Wednesday, May 13, 2009

Levels of Learning and Change - 2

First Level Change (or single loop learning)

First order change and learning takes place within accepted boundaries; it is adaptive learning that leaves basic values unexamined and unchanged. Emphasis is on information.

First order learning is about changing our actions, which includes changing the way we speak and behave. This results in a traditional approach to problem solving that relies on cause and effect thinking, known as survival or routine learning. If things fall apart we tend to try harder. If our actions are working for us there is no incentive to learn new skills or change our behaviour. However, if we don't produce the results wanted there are three main options:

1. We stop doing it.
2. We modify our actions to do the same things better
3. We do something different

Photographer: Stephen Bond

Second Level Change (or double loop learning)

By contrast, second order change and learning involves critically reflective learning, when we examine the assumptions and values that influence first order learning; this is sometimes called ‘learning about learning’ or ‘thinking about our thinking’.

We look to extract the patterns, principles or rules that will deliver different outcomes. This helps to induce new ways of thinking. Second order learning requires a new observer with different views or the same observer adopting a different way of looking at things. This may require a different way of listening and interpreting experiences. NLP refers to this process as "reframing", a mechanism for changing what we pay attention, how we perceive things or what motivates us.

Photographer: Stephen Bond

Third Level Change (or triple loop learning)

At a deeper level still, when third order learning occurs, it requires a reinvention of identity or a different ‘way of being’ that produces outstanding results. It's not about changing behaviour or our thinking, but coming intuitively to adopt another state of consciousness.

Thinking becomes more strategic as it reflects a multi-dimensional perspective. It is creative, and involves a deep awareness of alternative world-views and ways of doing things. It is, as Einstein suggests, a shift of consciousness. It is this transformative or strategic learning, both at individual and collective levels, that can generate a radical move towards the sustainable change that's required.

At each level it is possible to see more possibilities for taking effective action. Where you stand matters. To understand how you look at things you need to become a more conscious observer of the way you perceive and make distinctions. It takes more courage to think about how you look at things than it does to just try new actions (2nd level). It's even harder to reflect on how you are being and in what ways you need to reinvent yourself (3rd level). This is where so many personal and cultural change programmes fail. They stimulate and measure activity, but not the inner change that will deliver the transformational change in the whole person that's needed. The result is little or no sustainable change. To do what you have always done will only deliver what you always got before. Real change requires you to become conscious at all three levels - body, thought (language) and mood.

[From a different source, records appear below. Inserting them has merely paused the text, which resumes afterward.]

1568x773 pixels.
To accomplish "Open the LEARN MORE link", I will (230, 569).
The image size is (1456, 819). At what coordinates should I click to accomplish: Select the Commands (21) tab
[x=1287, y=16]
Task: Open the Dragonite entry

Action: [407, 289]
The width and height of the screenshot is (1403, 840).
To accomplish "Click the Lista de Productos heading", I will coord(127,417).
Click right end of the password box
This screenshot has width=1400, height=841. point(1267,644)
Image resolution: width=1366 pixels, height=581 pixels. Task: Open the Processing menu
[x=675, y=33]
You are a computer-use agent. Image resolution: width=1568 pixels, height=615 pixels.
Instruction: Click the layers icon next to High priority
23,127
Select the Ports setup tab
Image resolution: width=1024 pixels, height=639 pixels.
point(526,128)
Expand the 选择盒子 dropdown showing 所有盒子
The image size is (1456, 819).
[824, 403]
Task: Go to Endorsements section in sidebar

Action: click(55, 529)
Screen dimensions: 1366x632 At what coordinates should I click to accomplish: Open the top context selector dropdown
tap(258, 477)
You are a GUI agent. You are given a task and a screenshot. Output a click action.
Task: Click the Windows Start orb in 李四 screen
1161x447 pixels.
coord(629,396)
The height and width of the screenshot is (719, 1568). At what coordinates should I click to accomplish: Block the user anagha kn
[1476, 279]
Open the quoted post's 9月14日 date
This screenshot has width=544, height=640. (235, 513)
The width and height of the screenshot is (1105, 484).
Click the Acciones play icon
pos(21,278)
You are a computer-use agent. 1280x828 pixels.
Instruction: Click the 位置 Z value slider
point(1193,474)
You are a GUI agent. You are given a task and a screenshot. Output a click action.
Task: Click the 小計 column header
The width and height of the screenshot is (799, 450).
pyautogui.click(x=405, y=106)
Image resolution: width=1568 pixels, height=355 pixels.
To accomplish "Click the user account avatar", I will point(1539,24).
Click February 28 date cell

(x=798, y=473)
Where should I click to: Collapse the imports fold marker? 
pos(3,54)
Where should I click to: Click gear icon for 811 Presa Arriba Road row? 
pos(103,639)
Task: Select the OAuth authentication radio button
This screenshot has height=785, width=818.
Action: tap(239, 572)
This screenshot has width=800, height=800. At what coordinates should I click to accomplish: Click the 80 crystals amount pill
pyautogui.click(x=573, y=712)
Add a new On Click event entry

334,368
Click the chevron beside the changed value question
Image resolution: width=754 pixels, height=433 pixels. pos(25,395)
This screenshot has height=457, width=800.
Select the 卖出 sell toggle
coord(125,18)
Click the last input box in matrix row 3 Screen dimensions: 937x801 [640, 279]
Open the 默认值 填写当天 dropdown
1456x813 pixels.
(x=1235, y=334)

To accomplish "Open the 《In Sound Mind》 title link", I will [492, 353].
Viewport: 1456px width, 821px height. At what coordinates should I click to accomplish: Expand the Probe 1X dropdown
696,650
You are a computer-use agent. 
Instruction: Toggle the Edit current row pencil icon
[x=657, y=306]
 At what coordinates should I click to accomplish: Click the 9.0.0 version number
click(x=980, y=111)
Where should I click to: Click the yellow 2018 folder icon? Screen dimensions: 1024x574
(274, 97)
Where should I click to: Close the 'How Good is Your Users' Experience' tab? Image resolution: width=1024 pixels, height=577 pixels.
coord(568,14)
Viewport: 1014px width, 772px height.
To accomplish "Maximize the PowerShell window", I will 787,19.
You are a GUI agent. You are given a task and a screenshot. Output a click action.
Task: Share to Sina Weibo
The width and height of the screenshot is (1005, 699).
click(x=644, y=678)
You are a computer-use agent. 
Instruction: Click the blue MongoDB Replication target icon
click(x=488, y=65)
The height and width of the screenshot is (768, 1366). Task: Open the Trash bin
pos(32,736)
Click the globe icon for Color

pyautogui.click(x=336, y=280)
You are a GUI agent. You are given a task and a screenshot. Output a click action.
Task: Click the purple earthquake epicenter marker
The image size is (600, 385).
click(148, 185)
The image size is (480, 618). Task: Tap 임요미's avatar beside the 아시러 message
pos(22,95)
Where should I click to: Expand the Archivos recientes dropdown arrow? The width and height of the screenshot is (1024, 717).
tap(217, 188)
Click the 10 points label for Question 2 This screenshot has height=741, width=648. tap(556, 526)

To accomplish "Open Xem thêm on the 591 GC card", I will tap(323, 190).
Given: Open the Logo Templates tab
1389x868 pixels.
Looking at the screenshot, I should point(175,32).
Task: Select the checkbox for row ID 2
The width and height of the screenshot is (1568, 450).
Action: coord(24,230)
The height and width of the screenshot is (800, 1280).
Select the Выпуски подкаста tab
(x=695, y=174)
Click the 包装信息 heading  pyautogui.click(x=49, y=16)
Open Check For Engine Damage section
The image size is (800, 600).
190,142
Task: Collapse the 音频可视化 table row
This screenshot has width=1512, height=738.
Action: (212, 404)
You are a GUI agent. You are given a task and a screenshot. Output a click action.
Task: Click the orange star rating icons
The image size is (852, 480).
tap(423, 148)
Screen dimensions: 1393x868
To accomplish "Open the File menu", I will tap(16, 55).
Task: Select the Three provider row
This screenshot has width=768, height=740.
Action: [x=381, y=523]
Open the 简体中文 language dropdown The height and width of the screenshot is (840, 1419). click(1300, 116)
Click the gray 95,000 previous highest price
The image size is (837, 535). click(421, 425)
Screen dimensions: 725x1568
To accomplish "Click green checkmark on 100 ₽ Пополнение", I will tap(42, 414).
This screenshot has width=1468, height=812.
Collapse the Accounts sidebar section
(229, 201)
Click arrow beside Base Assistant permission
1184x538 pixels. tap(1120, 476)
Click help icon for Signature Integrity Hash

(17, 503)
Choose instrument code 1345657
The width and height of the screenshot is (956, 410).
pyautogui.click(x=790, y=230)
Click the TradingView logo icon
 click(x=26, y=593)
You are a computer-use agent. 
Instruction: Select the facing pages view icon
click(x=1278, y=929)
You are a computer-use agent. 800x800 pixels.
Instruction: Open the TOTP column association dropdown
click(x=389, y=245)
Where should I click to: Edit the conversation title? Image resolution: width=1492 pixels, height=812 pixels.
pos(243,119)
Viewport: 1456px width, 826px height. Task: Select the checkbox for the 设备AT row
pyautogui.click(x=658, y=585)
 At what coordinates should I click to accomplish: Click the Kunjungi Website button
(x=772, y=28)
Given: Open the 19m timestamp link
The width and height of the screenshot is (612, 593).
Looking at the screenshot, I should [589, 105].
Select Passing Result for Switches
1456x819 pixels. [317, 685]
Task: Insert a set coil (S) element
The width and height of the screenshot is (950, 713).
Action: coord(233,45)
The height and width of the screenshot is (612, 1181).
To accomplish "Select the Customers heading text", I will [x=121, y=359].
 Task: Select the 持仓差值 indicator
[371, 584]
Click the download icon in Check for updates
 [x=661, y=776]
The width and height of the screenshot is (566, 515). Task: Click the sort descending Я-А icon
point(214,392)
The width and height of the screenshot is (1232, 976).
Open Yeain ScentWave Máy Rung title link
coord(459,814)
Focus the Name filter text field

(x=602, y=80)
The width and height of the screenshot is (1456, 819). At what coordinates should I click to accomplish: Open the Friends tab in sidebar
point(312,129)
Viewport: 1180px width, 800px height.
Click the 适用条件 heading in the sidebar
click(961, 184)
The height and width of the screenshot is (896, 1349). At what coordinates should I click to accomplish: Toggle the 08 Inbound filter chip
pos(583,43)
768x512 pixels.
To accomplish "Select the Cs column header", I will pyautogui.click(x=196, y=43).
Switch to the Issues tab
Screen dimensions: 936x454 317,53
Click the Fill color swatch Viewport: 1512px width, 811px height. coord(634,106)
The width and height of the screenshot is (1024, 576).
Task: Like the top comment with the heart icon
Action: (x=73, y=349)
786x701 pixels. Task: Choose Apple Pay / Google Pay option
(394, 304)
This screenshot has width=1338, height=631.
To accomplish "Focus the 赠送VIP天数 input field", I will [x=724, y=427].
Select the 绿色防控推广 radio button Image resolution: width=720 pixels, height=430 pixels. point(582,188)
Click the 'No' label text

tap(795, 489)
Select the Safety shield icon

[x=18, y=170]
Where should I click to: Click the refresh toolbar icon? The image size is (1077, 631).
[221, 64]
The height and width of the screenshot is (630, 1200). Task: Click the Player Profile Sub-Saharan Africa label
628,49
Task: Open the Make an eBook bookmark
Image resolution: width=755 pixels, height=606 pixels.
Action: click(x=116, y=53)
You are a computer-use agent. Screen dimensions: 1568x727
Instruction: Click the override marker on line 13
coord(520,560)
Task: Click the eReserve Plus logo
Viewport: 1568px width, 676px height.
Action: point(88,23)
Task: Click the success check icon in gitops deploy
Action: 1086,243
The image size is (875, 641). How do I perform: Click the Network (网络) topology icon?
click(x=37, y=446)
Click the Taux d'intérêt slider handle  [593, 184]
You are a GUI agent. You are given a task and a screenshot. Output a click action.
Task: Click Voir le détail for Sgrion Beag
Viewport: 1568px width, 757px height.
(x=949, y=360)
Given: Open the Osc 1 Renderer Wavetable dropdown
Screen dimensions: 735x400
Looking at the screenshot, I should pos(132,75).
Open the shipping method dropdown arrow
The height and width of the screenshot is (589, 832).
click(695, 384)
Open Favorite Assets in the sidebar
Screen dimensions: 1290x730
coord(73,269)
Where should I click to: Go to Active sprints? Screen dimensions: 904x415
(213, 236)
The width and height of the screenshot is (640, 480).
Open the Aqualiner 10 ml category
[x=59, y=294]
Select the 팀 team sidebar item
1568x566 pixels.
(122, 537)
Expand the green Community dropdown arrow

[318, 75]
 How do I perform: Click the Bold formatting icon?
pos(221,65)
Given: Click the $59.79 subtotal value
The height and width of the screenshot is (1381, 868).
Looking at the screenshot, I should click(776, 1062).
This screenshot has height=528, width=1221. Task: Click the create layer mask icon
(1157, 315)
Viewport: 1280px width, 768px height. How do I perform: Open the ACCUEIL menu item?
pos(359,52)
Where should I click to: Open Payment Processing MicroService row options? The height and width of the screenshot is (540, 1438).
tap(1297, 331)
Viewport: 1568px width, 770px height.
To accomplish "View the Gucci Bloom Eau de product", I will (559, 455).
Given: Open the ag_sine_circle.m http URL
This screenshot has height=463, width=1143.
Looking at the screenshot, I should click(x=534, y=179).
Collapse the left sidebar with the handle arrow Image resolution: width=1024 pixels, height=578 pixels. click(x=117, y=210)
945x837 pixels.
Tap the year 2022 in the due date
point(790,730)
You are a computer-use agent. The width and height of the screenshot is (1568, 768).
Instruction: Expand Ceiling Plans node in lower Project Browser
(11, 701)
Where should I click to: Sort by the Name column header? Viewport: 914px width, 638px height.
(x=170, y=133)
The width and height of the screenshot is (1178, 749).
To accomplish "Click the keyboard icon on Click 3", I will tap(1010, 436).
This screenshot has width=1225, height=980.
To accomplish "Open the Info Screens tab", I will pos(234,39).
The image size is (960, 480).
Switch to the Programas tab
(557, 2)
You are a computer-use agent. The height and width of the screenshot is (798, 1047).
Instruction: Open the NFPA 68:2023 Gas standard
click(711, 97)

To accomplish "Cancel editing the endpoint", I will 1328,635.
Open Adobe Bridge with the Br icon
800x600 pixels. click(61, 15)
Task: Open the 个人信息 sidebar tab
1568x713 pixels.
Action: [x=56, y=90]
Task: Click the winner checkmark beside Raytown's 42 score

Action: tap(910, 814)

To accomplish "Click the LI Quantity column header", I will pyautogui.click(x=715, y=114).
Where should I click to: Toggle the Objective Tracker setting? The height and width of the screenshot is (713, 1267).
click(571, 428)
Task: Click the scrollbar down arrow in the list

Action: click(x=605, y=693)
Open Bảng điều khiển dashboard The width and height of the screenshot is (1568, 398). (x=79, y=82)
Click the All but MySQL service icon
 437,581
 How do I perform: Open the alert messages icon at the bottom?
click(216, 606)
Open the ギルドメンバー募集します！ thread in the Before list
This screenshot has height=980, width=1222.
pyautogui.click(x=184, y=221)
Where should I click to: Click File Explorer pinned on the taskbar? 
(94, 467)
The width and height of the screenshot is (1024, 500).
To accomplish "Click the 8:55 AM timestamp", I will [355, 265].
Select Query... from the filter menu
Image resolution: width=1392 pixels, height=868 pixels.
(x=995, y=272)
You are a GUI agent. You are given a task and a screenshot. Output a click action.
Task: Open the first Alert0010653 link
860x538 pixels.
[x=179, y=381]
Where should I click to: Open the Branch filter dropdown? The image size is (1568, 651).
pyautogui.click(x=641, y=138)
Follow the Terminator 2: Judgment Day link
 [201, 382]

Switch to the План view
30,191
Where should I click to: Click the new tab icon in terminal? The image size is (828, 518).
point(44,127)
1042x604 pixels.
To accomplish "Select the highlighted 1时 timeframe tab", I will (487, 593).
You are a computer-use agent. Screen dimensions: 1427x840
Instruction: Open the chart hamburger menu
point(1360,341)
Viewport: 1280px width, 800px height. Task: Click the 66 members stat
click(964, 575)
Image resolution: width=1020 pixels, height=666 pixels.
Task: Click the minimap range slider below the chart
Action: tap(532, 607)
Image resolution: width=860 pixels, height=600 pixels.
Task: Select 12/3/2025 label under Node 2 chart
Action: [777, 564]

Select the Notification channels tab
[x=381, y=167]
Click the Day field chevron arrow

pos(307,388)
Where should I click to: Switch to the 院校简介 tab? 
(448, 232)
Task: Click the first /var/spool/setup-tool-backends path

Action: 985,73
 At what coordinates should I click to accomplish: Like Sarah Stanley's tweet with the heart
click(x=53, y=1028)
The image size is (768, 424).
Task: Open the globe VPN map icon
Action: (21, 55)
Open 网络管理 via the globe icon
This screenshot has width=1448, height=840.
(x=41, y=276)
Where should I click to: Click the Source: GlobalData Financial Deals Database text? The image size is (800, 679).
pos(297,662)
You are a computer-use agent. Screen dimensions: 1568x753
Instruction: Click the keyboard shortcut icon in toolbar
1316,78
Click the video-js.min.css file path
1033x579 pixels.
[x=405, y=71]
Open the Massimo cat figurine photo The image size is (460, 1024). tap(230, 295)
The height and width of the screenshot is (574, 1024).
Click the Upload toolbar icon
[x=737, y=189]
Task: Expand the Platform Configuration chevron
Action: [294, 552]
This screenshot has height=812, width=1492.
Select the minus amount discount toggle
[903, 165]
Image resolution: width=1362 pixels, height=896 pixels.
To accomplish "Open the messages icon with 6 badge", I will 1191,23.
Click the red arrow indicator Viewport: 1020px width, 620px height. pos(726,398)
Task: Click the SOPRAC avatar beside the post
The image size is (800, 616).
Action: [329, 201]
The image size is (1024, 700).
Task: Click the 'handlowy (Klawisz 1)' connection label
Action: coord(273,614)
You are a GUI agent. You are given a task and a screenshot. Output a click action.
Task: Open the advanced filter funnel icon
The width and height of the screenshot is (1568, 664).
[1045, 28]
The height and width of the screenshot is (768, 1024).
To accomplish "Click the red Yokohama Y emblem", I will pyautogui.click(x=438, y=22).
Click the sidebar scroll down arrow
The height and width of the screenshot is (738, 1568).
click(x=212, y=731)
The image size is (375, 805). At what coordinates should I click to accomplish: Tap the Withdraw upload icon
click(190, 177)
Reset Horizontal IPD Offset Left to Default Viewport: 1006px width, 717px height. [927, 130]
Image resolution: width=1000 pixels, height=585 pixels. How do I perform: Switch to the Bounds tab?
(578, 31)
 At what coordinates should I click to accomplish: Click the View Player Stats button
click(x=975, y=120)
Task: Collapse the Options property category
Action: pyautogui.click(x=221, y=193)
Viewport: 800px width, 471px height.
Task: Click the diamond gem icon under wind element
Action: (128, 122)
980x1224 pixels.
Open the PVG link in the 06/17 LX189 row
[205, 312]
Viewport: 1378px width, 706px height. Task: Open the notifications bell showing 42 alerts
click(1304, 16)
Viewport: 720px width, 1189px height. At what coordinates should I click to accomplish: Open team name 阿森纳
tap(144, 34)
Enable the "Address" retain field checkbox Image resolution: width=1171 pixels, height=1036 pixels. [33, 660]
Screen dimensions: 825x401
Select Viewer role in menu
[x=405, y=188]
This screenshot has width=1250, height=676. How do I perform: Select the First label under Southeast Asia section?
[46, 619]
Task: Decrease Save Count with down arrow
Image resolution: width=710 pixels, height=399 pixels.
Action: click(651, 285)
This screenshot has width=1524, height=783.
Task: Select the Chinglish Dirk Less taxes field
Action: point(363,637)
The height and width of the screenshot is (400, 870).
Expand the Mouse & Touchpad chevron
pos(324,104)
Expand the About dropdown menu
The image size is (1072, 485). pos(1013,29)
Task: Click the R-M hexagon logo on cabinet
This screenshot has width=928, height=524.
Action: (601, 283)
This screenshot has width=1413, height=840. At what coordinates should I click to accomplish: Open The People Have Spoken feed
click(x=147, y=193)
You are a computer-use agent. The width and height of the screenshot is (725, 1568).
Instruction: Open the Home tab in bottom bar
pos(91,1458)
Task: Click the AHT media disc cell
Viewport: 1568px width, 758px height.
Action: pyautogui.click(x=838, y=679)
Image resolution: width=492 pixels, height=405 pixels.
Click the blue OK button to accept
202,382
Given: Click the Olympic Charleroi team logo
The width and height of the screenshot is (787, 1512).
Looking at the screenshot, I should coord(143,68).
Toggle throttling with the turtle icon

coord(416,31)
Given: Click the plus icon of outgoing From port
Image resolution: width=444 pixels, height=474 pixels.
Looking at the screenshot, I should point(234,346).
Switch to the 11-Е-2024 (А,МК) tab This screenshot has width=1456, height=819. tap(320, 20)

Robert Greenleaf, orginator of Servant Leadership, invites people to consider a domain of leadership grounded in a state of being, not doing. It's not an action (1st level), it's not something that you think about (2nd level), it's an expression of who you are (3rd level). The choice is to serve others or realise your goals through others. We are what we know and know only what we do. So, problems, possibilities and solutions do not exist 'out there' they exist within the minds of people. What is a problem for one person goes unnoticed by others. It is the different moods, concerns, distinctions, intentions and interests of different observers that creates problems, possibilities and solutions. We cannot know everything so we will always be blind to something. Looking 'out there' for someone to blame is futile when the answer lies within ourselves. This is a difficult, sometimes frightening idea for some people to accept that they may be wrong or their model of the world is only partial and full of assumptions.